After four days and nights of intense negotiations, the final agreement was not entirely what I believed was best for Minnesota. However, I knew that it was the best option available to Minnesota.
It achieved four top priorities.
First, it put Minnesota back to work. It became very clear to me that Republican legislators would never vote for a tax increase, not even on millionaires and multi-millionaires. Thus, the shutdown threatened to go on, and on, and on. That would have been far too damaging to the lives of far too many Minnesotans.
Second, the agreement set the State’s biennial budget at $35.7 billion, $1.5 billion higher than the Republicans’ “All Cuts” proposal. What that additional spending does for the people of Minnesota and their essential services was worth fighting for. From preventing cuts in special education, to increasing the state’s per-pupil funding by $50/student for each year of the biennium, the first real increase school districts have received for many years.
From reducing by $50 million the savage cuts to the University of Minnesota, which the Regents said would raise tuitions by as much as 12% this fall, to preventing reductions in the hours of personal care attendants, whose assistance makes it possible for Minnesotans with disabilities to live more independent and productive lives.
From protecting home care health services to senior citizens, which enable them to live in their own homes rather than being forced into nursing homes, to preventing many thousands of Minnesotans from being forced out of affordable health care.
I could not have expected a better spending level, no matter how long the negotiations dragged on.
Third, the agreement included a $500 million bonding bill, which the Republican leaders had opposed all session. Those important projects, from needed improvements at the University of Minnesota and MnSCU campuses, to repairs at Early Childhood Learning Centers, to rebuilding the Coon Rapids Dam to stop the invasion of Asian carp, will create several thousand new jobs throughout Minnesota.
Fourth, just as important as what was in the final bills, is what was not in them. The Republicans’ promise to withdraw all of their social policy legislation was crucial to the agreement. Their earlier proposals, from banning stem cell research, to prohibiting women’s rights to choice, to an arbitrary 15% cut in state government employees, to eliminating teacher tenure, to slashing collective bargaining rights, ALL were eliminated.
I regret not being able to persuade Republican legislators that making Minnesota’s taxes fairer by increasing state income taxes on the richest 2% of Minnesotans was in almost everyone’s best interests. However, it became painfully clear that nothing would budge them from their anti-tax convictions.
Instead, they insisted upon the unwise path of additional borrowing: $700 million more in the “school shift,” which will have to be repaid to the school districts, and another $640 million by issuing “tobacco bonds,” which are state debt secured by proceeds from the tobacco settlement.
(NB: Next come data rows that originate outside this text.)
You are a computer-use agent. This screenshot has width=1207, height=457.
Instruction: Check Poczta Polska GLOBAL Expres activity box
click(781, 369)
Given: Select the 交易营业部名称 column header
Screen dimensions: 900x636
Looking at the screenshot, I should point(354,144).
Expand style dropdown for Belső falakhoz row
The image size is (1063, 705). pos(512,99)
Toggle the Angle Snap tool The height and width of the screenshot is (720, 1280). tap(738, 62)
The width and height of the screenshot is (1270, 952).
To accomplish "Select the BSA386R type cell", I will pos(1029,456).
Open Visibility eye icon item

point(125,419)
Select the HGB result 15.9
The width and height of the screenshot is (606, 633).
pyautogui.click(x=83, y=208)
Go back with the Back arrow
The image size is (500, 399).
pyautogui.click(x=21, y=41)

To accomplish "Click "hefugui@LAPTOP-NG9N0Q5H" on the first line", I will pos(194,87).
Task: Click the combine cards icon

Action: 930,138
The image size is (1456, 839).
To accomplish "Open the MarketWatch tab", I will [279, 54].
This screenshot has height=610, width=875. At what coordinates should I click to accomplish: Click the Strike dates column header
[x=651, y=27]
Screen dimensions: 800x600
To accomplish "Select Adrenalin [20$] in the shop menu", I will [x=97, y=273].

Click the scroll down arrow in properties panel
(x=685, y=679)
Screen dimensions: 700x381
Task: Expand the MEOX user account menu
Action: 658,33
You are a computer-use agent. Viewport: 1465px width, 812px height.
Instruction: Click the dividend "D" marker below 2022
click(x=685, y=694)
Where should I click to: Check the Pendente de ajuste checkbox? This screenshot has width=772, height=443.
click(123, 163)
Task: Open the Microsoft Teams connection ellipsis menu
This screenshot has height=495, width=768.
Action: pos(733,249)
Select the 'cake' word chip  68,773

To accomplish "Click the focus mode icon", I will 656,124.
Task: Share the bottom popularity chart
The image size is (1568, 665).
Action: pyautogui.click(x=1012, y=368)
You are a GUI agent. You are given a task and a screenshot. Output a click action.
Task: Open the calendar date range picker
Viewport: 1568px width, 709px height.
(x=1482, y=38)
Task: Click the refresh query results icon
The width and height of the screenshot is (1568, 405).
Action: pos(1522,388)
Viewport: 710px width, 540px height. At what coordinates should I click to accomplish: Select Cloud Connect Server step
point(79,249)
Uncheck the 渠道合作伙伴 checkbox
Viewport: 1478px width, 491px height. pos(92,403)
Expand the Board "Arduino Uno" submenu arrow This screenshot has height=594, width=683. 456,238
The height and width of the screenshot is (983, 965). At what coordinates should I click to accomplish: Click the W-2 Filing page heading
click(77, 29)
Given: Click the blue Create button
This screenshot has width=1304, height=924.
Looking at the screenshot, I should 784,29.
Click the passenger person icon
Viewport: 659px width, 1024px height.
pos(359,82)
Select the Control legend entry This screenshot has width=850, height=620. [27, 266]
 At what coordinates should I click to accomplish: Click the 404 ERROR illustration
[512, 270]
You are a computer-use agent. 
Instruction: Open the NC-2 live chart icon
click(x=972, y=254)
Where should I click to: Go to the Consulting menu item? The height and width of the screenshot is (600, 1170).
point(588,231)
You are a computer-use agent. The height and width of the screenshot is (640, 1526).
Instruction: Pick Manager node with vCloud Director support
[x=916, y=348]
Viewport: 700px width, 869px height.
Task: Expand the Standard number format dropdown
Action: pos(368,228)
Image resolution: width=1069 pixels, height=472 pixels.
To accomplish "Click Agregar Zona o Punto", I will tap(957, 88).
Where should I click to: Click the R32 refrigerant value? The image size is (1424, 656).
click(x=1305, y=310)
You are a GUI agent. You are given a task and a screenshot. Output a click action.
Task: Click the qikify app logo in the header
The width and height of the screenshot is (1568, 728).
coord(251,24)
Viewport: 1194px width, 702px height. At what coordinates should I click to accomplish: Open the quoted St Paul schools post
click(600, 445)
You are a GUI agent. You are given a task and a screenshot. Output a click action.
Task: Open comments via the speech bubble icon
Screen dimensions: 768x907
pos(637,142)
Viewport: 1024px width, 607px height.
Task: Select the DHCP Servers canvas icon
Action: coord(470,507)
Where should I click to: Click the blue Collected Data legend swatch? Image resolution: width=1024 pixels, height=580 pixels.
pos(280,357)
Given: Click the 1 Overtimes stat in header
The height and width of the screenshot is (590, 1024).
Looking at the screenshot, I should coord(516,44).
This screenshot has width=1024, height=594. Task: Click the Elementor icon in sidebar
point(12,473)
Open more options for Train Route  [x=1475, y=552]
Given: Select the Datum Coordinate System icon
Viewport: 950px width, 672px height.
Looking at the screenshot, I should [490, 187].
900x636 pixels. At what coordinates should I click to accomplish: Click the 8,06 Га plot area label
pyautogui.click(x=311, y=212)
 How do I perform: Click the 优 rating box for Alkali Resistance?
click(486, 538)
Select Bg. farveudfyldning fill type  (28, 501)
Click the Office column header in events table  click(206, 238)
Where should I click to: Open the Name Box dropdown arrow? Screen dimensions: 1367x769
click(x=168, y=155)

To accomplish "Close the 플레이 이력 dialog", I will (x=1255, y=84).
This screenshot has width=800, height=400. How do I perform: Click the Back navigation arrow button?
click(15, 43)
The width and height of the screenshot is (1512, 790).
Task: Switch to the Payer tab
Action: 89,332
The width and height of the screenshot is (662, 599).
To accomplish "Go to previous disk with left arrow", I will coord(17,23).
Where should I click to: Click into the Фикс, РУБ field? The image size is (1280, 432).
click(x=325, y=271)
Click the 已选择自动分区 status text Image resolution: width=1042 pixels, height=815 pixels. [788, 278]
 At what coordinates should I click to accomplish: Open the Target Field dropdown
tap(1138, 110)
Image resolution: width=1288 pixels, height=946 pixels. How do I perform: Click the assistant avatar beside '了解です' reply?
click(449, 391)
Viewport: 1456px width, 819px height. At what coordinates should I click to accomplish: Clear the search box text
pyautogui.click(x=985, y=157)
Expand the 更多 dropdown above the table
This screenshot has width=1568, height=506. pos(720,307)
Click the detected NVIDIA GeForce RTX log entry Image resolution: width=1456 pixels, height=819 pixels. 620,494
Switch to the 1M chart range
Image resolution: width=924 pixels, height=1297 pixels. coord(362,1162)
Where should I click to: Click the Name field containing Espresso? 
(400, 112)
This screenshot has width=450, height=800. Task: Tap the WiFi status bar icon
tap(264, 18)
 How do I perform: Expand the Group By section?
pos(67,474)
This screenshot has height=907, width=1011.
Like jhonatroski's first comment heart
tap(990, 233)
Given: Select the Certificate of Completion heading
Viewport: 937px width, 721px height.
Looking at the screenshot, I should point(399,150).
They will need to explain to Minnesotans why an additional $1.34 billion in debt is better than raising taxes on our wealthiest citizens.
And I will continue to do my utmost to persuade Minnesotans that asking our richest citizens to pay their fair share of taxes is good public policy, and to send legislators to St. Paul who agree with me.
Some people accuse me of “caving”. I don’t agree. While the framework of the final agreement was originally proposed by the Republican leaders, what I agreed to was very different. All of the reactionary social policy items were removed, to the consternation of many legislators and their allies. $500 million in bonding was added. And many thousands of Minnesotans were spared a budget that would have been very hard on them.
Some of my friends are upset that I didn’t get everything they or I wanted from the negotiations. Well, I wasn’t negotiating with myself! The legislative leaders across the table were also passionate about their beliefs, budgets, and policies, however different they were from mine. Neither of us was going to agree to anything other than a true compromise, where both sides kept but also lost some of what they wanted.
I believe that, as people learn the details of our agreement and compare those results with the initial Republican bills, most will better understand and appreciate how much we gained and how much we saved. I hope that most Minnesotans will come to understand and appreciate that, painful and costly as the shutdown was, it was much less painful and far less costly than not only the loss of $1.5 billion in essential services for this biennium, but also the loss of an additional $1.5 billion for those services in the next biennium, and in the next, and in the next.
Now that the legislature has finally adjourned for this year, I look forward to making state government better serve the people of Minnesota at lower costs, and to bringing more jobs to our state.